‘Twin Peaks’ Remake Surrealism: Maybe David Lynch Quitting Is A Good Thing?

Headlines about the remake of Twin Peaks have been popping up in early April because the original co-producer, David Lynch, has decided to leave. Since then, there has been a petition to get him to come back to the Twin Peaks project.

However, could David Lynch quitting the Twin Peaks remake be a good thing? In my opinion, yes — and other fans agree.
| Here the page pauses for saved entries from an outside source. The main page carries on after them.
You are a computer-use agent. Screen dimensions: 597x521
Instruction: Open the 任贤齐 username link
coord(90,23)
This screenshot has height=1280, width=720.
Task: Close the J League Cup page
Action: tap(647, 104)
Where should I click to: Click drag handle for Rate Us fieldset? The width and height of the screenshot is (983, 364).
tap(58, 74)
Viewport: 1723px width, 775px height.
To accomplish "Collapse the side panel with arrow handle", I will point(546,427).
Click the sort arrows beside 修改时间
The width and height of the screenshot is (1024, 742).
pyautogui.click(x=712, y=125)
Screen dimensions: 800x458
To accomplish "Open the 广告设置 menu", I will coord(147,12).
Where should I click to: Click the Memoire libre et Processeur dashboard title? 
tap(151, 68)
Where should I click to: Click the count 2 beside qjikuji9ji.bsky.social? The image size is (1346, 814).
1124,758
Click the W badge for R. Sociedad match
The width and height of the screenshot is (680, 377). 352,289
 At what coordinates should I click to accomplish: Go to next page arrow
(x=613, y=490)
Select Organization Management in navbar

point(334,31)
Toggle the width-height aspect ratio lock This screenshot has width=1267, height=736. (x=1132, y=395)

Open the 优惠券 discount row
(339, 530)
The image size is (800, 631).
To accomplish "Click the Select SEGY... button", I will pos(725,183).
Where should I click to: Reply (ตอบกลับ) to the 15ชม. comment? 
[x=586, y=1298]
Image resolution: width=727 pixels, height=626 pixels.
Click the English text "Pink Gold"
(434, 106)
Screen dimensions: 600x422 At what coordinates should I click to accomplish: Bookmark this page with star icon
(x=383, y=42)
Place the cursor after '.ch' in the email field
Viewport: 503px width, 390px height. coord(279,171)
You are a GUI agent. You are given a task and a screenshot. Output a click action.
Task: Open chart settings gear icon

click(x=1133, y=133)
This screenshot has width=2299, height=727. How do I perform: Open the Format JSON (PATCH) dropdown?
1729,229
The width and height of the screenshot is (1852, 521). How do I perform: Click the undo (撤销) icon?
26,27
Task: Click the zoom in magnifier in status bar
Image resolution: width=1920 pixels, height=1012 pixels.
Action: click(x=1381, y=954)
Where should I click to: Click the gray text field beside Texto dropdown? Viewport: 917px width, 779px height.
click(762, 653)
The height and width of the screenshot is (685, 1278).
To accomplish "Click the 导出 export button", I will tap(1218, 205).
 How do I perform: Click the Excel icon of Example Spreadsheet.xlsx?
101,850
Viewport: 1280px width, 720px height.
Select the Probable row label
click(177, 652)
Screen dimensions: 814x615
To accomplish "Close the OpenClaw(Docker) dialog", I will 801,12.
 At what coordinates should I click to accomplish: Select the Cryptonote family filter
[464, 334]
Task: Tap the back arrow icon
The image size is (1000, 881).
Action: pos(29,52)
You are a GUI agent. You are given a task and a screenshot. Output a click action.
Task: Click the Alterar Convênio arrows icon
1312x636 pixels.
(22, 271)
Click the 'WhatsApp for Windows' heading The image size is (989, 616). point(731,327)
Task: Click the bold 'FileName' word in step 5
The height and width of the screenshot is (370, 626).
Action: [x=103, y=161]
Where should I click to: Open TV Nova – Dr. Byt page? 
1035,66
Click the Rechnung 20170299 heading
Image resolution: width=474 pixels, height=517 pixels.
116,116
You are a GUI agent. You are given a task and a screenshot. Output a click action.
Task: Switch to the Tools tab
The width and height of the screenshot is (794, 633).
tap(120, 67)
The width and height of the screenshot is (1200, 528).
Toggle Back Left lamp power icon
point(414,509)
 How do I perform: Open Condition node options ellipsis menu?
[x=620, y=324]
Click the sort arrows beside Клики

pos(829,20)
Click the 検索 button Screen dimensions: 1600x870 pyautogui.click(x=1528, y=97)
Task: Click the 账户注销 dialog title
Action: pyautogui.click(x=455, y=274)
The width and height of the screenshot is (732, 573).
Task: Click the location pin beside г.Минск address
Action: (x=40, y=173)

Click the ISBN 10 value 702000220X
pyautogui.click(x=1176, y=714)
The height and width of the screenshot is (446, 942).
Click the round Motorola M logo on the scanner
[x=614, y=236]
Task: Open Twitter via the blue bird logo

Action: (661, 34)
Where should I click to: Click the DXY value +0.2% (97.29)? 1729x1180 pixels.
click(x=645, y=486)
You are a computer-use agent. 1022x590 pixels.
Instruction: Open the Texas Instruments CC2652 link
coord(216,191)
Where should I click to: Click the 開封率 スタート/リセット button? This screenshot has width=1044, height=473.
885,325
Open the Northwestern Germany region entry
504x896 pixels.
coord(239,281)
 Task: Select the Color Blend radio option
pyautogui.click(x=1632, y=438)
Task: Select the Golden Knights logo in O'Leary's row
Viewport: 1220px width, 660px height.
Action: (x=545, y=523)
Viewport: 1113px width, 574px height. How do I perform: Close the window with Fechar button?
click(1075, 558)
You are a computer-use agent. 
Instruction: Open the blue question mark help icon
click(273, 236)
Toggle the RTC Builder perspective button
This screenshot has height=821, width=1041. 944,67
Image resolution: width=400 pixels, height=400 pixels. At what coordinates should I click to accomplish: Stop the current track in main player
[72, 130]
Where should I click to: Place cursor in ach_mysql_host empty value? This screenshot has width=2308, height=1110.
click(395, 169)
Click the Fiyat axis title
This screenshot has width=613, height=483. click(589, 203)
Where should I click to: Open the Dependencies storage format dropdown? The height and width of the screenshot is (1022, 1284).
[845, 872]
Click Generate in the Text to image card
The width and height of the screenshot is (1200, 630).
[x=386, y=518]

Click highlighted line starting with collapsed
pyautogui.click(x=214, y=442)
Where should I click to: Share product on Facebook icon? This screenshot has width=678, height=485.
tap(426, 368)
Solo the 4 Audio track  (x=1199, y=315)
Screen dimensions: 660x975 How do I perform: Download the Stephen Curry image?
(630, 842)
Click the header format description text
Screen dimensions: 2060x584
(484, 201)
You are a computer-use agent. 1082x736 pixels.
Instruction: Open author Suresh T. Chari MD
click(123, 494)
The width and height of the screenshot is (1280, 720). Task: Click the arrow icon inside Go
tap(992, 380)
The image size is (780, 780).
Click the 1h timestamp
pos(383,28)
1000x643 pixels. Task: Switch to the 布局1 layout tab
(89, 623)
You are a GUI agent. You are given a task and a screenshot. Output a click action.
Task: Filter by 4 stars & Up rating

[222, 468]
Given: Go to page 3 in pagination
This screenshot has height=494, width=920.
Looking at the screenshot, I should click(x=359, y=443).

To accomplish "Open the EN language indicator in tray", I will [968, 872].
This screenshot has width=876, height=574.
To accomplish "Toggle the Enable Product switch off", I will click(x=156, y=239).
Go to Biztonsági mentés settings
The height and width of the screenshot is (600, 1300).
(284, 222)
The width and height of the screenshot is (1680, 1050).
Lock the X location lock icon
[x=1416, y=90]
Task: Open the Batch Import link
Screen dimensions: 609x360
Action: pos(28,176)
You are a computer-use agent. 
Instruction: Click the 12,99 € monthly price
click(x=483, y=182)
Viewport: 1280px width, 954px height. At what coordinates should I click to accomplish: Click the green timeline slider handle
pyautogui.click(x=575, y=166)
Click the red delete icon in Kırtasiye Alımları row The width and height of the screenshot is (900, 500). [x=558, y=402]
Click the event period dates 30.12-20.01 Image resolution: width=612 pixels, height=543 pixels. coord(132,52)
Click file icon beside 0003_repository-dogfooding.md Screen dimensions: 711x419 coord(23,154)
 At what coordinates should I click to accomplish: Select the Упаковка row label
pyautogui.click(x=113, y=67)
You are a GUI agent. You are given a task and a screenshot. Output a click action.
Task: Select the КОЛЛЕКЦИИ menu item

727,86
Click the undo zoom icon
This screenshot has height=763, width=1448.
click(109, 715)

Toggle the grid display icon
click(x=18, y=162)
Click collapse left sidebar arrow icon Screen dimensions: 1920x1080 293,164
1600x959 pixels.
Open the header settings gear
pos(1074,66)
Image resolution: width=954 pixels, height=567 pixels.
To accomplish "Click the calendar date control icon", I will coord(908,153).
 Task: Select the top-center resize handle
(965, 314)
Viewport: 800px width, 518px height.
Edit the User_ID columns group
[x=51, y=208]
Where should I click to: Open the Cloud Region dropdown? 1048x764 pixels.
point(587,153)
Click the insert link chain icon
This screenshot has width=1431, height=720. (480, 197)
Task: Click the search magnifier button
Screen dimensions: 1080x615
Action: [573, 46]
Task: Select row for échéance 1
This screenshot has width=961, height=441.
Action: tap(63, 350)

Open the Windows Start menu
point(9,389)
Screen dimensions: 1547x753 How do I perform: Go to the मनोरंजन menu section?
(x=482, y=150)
While I am not a professional film or movie critic, I am a huge fan of Twin Peaks. Hopefully, my opinions about changes for the next remake of Twin Peaks do not come across like Taran Killim’s character on SNL, Jebediah Atkinson — but not all opinions about Twin Peaks are that serious. For instance, New York Magazine recently published over 100 sweaters on Twin Peaks ranked from least to most favorite.

As I re-watch Twin Peaks on Hulu in 2015, I recall anticipating it week after week when it originally aired in 1991 when I was 14. Of course, after being refreshed by my recent show-watching-binge, I am starting to see where there are some things about Twin Peaks that get on my nerves. Is there any room for improvement in a remake of Twin Peaks? I’d say there are a few tweaks I’d like to see — and I don’t think fixing those things will hinge on David Lynch quitting or being a part of Twin Peaks II.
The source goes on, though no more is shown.